Il nostro Focus sarà sui vaccini: dopo le oscillazioni di Borsa di questi giorni, come le grandi case farmaceutiche si stanno muovendo per accumulare profitti, a farne le spese la ricerca e i paesi più poveri. Poi la struttura che si sta occupando di ricevere e organizzare la distribuzione dei vaccini in Italia.
In cronaca la proposta di far fare a Gino Strada il commissario alla sanità della Calabria, dopo i contatti intercorsi con il premier Conte. A seguire i nuovi guai giudiziari per il renziano Carrai, la moglie è indagata per riciclaggio per uno strano giro di soldi provenienti dal Togo. In economia il report agghiacciante sullo stato dei precari della ricerca, la maggior parte dei quali lavora senza essere pagato e non solo.
Negli esteri il contro-ritratto della Harris, di cui potete leggere un’anticipazione. Nelle pagine Radar le nostre firme, Selvaggia Lucarelli, che scrive sul virologo Bassetti e Marco Lillo che si occuperà della vicenda legata al palazzo sequestrato a Pietro Lo Sicco.

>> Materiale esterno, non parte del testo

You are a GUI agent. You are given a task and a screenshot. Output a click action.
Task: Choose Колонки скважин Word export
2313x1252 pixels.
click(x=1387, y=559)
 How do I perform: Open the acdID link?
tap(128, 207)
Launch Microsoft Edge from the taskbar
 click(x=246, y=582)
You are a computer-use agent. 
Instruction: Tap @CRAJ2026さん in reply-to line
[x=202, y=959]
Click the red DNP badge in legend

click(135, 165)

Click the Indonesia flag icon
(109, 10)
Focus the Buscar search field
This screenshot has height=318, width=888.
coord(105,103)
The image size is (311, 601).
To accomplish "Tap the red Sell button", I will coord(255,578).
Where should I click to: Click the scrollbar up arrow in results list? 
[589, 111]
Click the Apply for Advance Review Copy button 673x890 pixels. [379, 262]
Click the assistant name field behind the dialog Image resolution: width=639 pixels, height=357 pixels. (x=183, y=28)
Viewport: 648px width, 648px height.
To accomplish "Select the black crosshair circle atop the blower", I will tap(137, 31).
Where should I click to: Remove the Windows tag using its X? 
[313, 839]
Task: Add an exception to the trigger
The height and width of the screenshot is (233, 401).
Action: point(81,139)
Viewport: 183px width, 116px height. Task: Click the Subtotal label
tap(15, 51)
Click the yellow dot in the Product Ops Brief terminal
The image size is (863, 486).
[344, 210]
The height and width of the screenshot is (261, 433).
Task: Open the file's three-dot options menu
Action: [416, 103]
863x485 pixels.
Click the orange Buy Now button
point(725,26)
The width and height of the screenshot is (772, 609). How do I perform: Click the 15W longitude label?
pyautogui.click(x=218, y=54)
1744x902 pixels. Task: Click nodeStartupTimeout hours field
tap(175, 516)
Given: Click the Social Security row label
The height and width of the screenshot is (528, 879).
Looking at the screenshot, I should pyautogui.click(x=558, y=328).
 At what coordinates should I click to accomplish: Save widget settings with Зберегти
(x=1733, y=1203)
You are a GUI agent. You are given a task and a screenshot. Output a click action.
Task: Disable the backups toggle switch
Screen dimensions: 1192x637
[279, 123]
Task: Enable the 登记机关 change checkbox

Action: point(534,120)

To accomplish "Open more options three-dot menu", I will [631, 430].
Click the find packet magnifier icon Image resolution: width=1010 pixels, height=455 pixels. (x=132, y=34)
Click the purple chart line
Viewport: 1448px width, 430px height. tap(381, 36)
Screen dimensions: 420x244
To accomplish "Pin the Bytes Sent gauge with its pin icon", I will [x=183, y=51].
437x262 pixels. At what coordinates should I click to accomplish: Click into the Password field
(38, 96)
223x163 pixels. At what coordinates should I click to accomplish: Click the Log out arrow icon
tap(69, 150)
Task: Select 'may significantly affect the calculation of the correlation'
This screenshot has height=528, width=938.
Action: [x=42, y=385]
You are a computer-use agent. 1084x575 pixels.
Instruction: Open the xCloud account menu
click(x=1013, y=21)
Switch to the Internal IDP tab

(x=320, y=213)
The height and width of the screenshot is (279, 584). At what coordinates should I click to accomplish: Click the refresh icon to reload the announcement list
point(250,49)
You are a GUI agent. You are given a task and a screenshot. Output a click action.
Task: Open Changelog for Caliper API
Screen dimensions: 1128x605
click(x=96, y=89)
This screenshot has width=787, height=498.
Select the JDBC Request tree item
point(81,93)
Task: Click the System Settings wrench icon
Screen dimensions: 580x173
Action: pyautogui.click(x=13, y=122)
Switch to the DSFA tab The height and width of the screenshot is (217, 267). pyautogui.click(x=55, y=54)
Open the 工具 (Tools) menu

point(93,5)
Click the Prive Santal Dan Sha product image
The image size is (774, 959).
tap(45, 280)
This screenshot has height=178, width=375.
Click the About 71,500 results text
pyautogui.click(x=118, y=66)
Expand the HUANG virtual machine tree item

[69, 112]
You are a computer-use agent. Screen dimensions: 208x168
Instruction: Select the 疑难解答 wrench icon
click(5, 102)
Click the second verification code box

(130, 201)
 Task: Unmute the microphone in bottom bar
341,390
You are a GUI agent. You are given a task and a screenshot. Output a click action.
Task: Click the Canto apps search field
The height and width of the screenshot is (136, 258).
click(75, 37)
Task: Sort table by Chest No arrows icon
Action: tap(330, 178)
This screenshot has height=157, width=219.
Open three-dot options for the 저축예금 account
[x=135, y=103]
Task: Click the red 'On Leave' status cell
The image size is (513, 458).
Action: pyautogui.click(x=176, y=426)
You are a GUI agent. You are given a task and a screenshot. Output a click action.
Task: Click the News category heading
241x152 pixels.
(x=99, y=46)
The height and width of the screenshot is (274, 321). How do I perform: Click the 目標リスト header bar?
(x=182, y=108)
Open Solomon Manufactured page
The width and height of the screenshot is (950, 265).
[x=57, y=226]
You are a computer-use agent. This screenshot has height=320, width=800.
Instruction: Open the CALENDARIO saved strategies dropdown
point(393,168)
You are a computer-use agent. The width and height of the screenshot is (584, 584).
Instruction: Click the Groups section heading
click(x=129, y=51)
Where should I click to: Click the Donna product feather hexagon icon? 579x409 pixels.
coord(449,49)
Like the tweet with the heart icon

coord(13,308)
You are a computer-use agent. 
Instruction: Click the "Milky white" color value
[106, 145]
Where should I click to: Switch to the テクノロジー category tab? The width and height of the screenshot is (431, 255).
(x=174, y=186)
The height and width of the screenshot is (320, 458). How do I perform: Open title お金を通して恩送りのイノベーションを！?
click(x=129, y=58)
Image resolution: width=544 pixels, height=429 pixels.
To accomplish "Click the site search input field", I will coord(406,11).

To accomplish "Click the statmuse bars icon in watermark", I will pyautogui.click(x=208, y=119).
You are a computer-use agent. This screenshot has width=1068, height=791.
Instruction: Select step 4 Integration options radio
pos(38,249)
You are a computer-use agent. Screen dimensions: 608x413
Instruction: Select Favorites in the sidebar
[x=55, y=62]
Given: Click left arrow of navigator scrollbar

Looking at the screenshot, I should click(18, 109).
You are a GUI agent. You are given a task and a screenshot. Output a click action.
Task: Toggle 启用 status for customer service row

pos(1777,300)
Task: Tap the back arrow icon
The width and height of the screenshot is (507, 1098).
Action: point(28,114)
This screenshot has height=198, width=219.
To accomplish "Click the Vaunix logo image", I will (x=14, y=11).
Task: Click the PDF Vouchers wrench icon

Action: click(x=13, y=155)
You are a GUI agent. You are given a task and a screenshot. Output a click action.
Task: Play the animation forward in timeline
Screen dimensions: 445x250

Nel secondo tempo Montanari sul saggio di Falcinelli (Einaudi), storia delle immagini dal Rinascimento a Instagram.
Sono 35.098 i nuovi casi di coronavirus accertati nelle ultime 24 ore, a fronte dei quasi 218 mila tamponi effettuati. Terribile balzo in avanti, invece, delle vittime, che sono state 580. La preoccupazione degli scienziati riguarda le terapie intensive, oggi salite di altre 122 unità. E mentre potrebbero arrivare nuove strette per altre regioni o in vista del Natale, la Procura di Cagliari indaga sull’apertura estiva delle discoteche (dopo la puntata di Report di ieri)
Kamala, la sceriffa amica di Wall Street
di Salvatore Cannavò
Il cambio di scena è netto: di là, accanto al presidente razzista e misogino, un vice che incarna il prototipo del conservatorismo americano. Di qua la prima vicepresidente afro-asian-americana.
Kamala Harris si presenta come l’elemento di maggior discontinuità nell’era post-Trump eppure il modo in cui la sua figura viene esibita dal circuito mainstream fa pensare a un maquillage per cui il genere e il colore della pelle vengono disgiunti dalle idee politiche.
I natali di Harris, in realtà, promettevano bene: nata a Berkley nel 1964, figlia di due accademici impegnati nel movimento per i diritti civili, l’aria della rivolta la respira nel passeggino. Con la laurea a Harvard e poi la Law School imbocca la carriera di avvocato ed entra nell’ufficio del procuratore di Oakland dove inizia il legame con l’alta società di San Francisco. E dove si fa la nomea di “sceriffa”: durante i primi tre anni di procuratore distrettuale il tasso delle condanne sale dal 52 al 67%.
A sostenere che Kamala Harris non fosse “un procuratore progressista” è il progressista New York Times in un articolo del 2019 a firma di Lara Bazelon, professoressa di diritto ed ex direttrice del Loyola School Project for the Innocent di Los Angeles. L’accusa è netta: “Quando i progressisti l’hanno esortata ad accettare le riforme della giustizia penale come procuratore distrettuale e poi procuratore generale dello Stato, la signora Harris si è opposta o è rimasta in silenzio”. La dura bacchettata riguarda l’atteggiamento aggressivo contro i genitori dei figli trovati a marinare la scuola, quasi tutti provenienti da famiglie della comunità nera a basso reddito.
Eppure, sul razzismo proprio lei era andata all’attacco di Biden rimproverandogli di essersi opposto alla politica del “busing”, cioè il trasporto dei ragazzi neri nelle scuole popolate dai bianchi. Qualche giorno dopo quel dibattito, però, il Washington Post dimostra che la sua posizione “non appare così distante da quella di Biden”.